Exercise details →
The number of lines below holding the string "with" is the only answer wanted.

Data supplied →
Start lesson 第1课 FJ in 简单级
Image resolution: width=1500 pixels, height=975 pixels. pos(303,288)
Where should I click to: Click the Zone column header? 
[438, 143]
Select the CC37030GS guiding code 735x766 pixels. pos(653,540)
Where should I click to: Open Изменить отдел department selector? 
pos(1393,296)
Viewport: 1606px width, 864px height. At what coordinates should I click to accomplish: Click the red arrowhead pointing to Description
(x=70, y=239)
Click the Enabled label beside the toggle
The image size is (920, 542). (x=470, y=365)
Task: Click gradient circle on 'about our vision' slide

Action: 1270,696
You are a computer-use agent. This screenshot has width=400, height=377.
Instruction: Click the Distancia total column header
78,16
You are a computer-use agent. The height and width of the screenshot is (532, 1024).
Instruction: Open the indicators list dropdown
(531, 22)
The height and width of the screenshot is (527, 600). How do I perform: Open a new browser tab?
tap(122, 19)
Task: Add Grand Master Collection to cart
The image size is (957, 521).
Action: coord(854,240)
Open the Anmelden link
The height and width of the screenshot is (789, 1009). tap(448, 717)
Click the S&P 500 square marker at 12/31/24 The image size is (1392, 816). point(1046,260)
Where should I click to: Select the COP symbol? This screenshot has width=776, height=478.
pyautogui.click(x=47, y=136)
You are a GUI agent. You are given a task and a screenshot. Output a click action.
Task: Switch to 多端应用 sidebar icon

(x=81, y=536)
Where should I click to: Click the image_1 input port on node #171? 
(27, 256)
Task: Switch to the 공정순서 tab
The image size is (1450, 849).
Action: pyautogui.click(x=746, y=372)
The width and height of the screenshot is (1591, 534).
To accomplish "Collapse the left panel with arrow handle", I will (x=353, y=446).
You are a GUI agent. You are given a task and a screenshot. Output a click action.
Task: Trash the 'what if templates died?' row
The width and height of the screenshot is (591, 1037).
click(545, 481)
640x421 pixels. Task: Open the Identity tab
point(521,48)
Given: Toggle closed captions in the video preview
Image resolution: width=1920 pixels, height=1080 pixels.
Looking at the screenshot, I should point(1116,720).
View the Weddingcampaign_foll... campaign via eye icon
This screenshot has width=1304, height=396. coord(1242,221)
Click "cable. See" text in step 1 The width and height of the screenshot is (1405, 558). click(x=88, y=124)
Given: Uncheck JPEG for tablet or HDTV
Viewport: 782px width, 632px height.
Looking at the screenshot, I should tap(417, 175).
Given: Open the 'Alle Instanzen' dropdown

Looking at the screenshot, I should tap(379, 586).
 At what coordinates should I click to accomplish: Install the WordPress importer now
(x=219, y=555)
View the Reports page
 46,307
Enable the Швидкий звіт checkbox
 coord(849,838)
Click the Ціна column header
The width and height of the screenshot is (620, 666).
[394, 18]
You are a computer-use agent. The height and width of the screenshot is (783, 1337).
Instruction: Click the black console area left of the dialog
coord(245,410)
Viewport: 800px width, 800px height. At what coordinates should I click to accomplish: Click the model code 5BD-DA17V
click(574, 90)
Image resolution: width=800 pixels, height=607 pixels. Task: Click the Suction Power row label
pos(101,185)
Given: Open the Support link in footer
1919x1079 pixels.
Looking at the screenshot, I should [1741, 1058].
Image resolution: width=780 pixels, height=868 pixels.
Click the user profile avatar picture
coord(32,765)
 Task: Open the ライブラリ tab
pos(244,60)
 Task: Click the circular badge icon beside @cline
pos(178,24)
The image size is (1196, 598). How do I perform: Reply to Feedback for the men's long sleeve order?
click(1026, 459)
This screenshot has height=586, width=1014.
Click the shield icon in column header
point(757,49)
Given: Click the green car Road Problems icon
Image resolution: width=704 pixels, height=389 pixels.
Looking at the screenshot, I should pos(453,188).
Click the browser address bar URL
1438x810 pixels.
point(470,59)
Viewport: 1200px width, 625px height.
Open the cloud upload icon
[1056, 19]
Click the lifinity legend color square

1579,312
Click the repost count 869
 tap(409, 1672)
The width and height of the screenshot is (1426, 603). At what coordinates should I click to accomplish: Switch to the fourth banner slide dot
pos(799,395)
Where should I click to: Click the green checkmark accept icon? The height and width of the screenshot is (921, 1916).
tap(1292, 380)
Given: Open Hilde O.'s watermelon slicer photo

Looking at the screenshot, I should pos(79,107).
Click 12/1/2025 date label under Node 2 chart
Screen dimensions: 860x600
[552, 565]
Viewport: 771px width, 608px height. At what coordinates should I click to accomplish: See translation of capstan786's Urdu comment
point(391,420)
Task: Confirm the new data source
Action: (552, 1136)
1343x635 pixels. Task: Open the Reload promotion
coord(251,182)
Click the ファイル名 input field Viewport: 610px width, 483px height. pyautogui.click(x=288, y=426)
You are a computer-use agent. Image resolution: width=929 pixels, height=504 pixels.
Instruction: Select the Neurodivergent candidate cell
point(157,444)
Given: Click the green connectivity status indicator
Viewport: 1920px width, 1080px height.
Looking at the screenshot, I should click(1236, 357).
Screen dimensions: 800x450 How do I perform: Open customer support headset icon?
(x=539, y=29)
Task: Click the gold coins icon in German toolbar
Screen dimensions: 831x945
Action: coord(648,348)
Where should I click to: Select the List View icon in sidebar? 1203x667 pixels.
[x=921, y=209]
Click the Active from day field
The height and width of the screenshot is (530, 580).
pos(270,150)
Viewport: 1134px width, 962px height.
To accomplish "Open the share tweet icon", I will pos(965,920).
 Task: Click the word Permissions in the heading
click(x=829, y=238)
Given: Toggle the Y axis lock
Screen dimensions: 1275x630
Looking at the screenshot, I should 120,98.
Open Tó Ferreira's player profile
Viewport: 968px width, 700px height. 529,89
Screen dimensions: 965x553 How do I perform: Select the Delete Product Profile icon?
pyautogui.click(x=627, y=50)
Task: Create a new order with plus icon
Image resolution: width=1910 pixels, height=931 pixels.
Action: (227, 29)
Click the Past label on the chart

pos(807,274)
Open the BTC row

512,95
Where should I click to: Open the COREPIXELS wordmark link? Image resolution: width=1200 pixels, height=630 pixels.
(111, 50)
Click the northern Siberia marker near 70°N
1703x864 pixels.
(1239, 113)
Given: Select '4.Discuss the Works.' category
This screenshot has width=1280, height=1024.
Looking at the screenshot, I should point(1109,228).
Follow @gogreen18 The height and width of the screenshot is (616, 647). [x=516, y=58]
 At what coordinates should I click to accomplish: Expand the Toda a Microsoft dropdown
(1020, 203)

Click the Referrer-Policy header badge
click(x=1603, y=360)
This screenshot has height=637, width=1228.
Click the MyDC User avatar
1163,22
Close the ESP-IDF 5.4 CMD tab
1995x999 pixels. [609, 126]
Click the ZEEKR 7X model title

Output for this exercise →
2